‘Substantial gaps’ in African education research

Inadequate funding and lack of interregional collaboration hindering much-needed scholarship, report says

August 9, 2019
Hiker observes view from gap in rocks
Source: Alamy

An absence of proper funding and capacity has led to substantial gaps in educational research in many sub-Saharan countries, according to a report.

A study of the African Educational Research database, which collates educational research papers by sub-Saharan authors, highlighted that there was a lack of research on early childhood education, for example, despite its significance to national, regional and global policy priorities.

The study analysed 1,650 English-language articles published in internationally recognised, peer-reviewed journals between 2010 and 2018. It found that early childhood education represented just 4 per cent of the studies, despite its importance for school readiness and future life opportunities.

The study also found that most of the research in the database was being done in a select few countries, with a number of countries in sub-Saharan Africa publishing no educational research at all.

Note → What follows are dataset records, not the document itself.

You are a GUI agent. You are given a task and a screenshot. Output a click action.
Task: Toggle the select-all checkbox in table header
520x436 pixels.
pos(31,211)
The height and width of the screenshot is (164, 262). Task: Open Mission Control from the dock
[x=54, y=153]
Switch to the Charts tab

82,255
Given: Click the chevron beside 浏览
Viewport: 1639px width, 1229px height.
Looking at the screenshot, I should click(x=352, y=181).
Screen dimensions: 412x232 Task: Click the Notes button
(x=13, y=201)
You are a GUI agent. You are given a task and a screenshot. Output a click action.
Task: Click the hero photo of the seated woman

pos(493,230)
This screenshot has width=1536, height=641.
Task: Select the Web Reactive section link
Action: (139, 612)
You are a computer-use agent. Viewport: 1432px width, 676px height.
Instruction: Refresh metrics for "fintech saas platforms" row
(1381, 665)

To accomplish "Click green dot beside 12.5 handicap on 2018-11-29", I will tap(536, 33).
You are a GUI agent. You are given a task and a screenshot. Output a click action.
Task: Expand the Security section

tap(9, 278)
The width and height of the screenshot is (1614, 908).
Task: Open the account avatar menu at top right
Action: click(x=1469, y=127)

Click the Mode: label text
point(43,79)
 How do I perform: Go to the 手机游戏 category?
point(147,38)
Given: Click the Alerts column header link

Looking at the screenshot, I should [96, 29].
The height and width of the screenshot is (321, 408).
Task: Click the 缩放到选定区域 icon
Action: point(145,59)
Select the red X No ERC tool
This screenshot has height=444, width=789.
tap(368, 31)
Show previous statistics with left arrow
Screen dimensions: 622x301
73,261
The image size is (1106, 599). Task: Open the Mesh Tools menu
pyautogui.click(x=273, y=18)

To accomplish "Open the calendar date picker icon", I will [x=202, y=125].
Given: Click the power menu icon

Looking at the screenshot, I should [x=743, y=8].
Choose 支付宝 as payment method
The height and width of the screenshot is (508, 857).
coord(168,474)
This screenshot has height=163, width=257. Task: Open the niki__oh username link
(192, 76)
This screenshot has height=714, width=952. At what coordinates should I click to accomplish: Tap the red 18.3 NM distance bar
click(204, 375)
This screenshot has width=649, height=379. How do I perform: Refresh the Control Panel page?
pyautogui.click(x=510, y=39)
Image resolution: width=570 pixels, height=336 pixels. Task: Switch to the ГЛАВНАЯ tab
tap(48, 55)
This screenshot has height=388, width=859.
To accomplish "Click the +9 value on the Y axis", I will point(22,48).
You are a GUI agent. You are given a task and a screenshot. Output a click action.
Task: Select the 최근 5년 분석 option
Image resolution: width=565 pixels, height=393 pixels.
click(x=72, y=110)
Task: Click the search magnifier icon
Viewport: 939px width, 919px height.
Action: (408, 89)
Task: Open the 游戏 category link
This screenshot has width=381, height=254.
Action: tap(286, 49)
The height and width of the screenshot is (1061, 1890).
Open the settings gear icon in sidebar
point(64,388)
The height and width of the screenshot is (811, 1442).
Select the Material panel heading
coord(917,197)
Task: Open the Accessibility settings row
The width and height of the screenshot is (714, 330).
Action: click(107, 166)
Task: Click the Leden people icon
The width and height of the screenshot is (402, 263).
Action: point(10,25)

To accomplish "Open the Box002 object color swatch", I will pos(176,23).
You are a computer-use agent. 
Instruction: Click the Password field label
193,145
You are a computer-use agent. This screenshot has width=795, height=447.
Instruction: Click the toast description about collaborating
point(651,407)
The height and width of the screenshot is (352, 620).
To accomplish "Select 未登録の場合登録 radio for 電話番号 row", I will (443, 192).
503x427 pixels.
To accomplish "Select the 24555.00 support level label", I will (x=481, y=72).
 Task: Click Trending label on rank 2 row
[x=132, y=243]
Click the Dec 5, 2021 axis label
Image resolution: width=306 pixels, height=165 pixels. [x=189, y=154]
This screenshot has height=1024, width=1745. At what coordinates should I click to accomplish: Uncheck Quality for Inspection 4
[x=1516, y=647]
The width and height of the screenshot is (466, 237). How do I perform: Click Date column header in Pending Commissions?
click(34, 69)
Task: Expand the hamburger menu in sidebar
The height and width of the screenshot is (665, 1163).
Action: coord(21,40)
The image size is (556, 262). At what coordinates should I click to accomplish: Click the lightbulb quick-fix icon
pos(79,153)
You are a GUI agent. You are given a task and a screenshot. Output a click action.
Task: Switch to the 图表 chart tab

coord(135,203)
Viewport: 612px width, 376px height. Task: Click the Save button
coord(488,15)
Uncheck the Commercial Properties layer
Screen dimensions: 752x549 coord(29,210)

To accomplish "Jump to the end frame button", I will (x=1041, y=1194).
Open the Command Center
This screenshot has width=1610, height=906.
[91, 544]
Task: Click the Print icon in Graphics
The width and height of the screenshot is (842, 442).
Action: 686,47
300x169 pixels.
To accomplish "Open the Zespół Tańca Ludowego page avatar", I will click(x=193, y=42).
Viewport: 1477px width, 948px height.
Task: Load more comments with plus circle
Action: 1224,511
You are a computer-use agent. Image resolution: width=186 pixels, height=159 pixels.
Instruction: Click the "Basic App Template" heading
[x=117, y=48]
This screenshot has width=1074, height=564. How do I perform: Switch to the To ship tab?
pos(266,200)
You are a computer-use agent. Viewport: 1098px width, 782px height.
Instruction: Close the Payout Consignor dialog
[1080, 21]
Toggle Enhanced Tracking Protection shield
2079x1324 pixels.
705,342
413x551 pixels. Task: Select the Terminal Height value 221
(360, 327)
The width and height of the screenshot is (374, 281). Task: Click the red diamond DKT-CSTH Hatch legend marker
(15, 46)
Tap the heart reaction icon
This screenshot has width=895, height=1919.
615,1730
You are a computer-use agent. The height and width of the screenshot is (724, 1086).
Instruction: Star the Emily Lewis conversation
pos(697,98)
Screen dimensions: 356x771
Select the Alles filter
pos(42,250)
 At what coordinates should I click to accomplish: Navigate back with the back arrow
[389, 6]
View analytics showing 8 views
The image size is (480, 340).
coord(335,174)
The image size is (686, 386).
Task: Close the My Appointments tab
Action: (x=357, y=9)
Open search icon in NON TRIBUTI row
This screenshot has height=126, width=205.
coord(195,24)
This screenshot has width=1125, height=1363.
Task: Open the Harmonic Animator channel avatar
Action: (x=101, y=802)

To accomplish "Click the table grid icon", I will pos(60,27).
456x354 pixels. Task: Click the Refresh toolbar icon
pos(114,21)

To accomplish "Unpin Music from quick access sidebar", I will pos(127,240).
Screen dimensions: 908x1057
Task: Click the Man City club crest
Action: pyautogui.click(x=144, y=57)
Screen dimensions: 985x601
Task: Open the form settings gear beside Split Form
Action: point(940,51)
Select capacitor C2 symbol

Education has become a huge priority for sub-Saharan Africa: it has the youngest population in the world but the highest rates of education exclusion, according to the United Nations Educational, Scientific and Cultural Organisation.

“Educational research has the potential to have a direct effect on policy and practice, and researchers from the region are far better placed to understand the priorities and have influence on policymakers,” said Pauline Rose, director of the Research for Equitable Access and Learning centre at the University of Cambridge, that created the database.

Professor Rose said the findings were “quite striking” and showed the need for further investment and network building in the region.

Research done by academics in sub-Saharan Africa is often overlooked and it is hoped that the database will provide a way for the world to connect with the work being done in the region, Professor Rose said.

This analysis did reveal research strengths, including on language and curricula and equitable and inclusive education.

The report found that Nigeria, Ghana and Kenya collectively accounted for just over 40 per cent of the overall research output on education, while 26 countries published fewer than 10 studies included in the database – such as Mali, Burundi, South Sudan, Madagascar, and Gambia.

Professor Rose said that those countries with little or no educational research often had less developed education systems, although some were in conflict-affected areas.

The report also showed how little collaboration was happening within the region. Two-thirds of the publications had no collaboration outside the author’s institution, while one-quarter involved collaboration with more developed countries outside the region.

Only 5 per cent involved collaborations between researchers in different sub-Saharan African countries, and only 5 per cent were produced through a collaboration within a country.

“The reason behind this is funding: northern institutions are more likely to have access to funding opportunities, and when researchers don’t have any funding they work in their own institution,” Professor Rose said.

There needs to be more collaboration within the region because it helps drive an African research agenda, the report said.  

“As researchers in sub-Saharan Africa don’t have the opportunity to work across different African contexts, they are missing out on that particular type of learning that can be so helpful for policy and practice,” Professor Rose said.